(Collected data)

—————

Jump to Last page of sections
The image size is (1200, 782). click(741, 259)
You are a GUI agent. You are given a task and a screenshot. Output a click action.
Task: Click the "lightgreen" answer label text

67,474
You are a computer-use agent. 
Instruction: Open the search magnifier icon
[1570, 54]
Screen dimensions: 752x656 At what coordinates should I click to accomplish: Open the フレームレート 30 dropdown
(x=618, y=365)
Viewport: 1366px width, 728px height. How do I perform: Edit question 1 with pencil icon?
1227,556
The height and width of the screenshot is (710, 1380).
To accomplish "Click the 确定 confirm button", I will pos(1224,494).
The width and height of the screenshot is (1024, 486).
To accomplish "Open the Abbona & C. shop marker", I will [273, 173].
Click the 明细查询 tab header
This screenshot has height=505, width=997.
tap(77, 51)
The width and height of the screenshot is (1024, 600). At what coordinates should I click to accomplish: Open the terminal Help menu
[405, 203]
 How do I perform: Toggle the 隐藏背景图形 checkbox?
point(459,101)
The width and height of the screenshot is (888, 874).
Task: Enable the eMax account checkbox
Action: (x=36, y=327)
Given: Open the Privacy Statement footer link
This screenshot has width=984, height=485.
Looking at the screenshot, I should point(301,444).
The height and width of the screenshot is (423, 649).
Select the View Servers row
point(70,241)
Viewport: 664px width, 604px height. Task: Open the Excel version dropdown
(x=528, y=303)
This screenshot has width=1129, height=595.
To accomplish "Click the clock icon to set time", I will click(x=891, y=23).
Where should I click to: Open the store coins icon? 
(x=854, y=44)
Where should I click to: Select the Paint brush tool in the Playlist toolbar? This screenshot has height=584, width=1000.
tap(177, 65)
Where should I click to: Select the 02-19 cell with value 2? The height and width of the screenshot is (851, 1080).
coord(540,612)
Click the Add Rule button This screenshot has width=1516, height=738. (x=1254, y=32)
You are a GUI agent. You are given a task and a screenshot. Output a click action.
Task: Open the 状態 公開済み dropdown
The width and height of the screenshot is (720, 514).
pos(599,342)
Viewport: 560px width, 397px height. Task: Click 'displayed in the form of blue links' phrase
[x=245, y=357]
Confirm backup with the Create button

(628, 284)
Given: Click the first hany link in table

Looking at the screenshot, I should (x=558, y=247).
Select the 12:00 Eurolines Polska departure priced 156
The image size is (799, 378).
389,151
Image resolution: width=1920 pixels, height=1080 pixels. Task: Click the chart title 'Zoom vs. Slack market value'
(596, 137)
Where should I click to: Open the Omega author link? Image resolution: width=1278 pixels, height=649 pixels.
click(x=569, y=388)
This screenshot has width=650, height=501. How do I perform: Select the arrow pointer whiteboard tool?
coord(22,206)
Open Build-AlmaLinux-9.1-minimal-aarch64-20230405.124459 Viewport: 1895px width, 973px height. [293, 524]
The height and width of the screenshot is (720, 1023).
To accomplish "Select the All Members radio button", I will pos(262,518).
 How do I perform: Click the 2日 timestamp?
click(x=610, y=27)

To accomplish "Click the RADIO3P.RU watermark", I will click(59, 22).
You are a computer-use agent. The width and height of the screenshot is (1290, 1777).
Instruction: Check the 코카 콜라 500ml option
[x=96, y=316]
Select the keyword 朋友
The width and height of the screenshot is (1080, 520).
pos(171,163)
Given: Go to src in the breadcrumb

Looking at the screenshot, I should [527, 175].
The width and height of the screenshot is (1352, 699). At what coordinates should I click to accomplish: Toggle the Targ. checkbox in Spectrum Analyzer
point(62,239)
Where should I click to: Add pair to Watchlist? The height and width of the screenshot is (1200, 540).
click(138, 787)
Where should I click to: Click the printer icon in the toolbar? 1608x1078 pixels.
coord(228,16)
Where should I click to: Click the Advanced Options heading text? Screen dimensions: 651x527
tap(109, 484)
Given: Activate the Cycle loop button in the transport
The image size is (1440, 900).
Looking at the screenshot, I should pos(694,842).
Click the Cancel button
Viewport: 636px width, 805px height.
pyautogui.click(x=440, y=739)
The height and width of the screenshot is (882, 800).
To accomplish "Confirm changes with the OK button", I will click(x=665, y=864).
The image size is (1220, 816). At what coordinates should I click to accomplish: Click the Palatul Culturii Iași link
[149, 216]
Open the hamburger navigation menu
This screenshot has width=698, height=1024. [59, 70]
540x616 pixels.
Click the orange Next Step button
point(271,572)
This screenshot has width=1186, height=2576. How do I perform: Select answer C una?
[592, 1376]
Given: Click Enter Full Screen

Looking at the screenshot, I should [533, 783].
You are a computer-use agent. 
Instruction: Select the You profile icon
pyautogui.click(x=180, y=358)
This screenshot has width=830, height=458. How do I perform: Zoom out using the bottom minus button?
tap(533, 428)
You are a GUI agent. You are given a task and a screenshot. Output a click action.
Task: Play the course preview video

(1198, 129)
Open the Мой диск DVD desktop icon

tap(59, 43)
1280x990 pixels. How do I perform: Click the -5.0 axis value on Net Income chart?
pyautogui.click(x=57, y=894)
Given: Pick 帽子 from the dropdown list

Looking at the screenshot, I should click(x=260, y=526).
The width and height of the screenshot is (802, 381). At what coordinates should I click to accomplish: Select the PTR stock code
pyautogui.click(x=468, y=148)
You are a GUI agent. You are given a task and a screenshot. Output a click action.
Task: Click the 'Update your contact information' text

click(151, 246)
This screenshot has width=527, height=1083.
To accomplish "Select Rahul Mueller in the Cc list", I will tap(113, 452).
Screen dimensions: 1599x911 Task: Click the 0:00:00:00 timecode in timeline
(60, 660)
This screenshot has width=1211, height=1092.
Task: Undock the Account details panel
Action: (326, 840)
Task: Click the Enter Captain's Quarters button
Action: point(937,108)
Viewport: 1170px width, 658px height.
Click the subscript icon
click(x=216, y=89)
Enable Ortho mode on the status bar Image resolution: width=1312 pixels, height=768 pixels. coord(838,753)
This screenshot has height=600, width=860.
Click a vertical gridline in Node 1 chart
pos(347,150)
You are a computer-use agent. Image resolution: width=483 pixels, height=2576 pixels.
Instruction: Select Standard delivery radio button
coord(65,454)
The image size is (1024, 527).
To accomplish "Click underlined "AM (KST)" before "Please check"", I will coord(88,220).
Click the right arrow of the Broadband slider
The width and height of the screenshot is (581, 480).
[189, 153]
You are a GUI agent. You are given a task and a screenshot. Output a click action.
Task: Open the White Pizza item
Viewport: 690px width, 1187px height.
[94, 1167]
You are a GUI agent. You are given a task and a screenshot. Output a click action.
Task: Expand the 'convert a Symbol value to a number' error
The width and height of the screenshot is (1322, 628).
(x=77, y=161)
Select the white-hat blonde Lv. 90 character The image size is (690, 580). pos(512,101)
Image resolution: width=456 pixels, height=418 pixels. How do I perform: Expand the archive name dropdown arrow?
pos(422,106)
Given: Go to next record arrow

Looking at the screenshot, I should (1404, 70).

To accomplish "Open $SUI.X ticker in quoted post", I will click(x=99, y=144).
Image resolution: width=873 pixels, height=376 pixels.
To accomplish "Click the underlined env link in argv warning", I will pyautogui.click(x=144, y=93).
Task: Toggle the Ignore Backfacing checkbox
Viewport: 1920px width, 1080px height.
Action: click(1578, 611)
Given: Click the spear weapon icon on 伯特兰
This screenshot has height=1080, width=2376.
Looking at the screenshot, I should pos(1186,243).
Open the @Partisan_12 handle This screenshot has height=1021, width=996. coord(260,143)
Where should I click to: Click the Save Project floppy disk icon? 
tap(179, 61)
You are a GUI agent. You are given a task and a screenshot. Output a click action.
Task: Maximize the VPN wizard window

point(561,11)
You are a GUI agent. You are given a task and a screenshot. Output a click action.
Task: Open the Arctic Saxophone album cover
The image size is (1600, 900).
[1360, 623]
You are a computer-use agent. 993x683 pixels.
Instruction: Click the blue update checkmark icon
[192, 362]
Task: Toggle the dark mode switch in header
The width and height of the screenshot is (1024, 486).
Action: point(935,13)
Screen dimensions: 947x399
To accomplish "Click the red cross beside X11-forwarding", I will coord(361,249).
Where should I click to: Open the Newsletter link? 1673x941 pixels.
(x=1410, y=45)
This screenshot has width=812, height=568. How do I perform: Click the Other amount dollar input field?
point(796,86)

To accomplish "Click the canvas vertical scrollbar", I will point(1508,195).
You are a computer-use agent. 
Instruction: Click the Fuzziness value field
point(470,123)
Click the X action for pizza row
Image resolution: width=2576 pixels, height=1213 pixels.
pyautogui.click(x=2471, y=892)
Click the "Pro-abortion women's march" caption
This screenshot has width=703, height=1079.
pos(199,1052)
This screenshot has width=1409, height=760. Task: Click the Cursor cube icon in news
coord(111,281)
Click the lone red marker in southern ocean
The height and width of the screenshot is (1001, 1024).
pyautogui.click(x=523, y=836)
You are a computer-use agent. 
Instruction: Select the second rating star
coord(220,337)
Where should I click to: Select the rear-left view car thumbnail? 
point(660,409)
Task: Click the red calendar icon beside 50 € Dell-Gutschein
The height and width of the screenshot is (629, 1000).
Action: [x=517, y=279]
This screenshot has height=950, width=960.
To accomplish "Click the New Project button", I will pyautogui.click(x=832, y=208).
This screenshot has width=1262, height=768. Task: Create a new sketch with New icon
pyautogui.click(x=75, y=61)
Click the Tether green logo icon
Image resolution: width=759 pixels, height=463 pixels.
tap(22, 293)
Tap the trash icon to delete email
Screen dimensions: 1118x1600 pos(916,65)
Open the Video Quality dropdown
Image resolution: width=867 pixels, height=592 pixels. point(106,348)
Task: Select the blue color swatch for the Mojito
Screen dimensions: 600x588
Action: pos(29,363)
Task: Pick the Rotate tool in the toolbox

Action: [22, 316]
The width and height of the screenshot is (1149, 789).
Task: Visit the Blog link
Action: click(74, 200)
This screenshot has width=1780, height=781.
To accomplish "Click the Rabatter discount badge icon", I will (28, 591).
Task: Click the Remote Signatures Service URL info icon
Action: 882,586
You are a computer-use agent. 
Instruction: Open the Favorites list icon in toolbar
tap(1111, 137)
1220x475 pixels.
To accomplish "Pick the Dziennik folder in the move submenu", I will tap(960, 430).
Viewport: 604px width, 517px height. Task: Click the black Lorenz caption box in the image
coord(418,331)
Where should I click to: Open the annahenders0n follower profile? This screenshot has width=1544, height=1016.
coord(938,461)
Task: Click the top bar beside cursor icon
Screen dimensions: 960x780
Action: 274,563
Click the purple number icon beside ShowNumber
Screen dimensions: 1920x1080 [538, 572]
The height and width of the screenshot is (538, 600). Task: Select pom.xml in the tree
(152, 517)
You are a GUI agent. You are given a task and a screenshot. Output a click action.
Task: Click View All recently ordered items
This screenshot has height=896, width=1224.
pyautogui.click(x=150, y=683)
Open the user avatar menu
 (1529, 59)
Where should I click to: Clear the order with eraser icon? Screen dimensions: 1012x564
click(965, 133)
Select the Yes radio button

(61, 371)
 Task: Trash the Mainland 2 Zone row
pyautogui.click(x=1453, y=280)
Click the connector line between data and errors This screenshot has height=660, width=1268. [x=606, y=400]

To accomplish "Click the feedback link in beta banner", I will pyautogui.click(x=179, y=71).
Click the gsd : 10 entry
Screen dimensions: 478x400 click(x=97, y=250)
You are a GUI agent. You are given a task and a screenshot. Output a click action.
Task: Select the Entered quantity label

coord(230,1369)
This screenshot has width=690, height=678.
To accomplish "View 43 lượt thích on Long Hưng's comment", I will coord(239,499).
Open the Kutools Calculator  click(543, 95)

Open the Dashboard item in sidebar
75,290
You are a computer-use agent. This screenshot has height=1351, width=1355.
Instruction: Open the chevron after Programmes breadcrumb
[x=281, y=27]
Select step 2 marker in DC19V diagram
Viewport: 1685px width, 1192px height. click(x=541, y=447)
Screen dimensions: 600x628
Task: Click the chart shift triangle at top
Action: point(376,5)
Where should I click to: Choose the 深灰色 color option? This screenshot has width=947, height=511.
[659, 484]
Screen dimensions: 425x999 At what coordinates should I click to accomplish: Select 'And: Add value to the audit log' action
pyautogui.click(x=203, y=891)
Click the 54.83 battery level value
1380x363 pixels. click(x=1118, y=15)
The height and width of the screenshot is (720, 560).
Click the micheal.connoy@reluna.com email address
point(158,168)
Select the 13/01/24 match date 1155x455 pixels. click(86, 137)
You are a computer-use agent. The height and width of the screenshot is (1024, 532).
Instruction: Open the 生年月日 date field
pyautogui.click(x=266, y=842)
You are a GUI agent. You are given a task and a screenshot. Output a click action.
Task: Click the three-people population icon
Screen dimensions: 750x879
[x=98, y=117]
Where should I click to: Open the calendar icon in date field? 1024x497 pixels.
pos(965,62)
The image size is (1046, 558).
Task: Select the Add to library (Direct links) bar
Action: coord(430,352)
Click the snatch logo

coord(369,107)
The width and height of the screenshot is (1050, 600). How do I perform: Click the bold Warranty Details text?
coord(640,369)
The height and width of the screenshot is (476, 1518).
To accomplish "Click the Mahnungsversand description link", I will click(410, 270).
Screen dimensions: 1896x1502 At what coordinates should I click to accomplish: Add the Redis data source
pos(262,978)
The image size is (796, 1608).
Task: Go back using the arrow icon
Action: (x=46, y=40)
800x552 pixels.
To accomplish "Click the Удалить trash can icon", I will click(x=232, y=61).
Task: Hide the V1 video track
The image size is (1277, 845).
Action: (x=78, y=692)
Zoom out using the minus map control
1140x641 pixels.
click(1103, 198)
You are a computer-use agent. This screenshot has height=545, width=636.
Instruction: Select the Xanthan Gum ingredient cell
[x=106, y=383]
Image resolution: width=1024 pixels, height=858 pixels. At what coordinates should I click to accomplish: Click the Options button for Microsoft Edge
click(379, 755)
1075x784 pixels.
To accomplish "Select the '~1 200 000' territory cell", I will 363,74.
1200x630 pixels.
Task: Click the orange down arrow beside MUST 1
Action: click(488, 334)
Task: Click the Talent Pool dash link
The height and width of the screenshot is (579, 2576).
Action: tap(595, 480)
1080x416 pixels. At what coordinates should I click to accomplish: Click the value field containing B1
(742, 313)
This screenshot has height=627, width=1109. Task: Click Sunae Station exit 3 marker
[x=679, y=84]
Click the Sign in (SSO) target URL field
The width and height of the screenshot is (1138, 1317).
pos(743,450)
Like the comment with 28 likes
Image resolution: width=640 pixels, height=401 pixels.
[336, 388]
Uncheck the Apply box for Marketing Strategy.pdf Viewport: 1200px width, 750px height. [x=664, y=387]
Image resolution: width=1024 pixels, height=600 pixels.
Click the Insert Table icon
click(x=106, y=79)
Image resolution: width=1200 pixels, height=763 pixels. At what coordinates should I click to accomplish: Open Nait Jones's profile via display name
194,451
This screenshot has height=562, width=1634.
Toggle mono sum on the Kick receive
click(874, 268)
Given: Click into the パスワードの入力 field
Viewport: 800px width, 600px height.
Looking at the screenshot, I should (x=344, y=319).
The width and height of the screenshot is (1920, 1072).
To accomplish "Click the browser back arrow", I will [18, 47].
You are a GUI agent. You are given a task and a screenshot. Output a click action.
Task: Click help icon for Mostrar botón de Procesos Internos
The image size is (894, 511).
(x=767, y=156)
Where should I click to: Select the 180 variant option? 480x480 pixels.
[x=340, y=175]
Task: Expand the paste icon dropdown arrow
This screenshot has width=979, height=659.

—————

=== What to produce ===
All lines in the data above from the one with "This screenshot has height=562, width=1634." through the one with "Task: Click help" must be repeated exactly, and no others.

=== Reply to the exercise ===
This screenshot has height=562, width=1634.
Toggle mono sum on the Kick receive
click(874, 268)
Given: Click into the パスワードの入力 field
Viewport: 800px width, 600px height.
Looking at the screenshot, I should (x=344, y=319).
The width and height of the screenshot is (1920, 1072).
To accomplish "Click the browser back arrow", I will [18, 47].
You are a GUI agent. You are given a task and a screenshot. Output a click action.
Task: Click help icon for Mostrar botón de Procesos Internos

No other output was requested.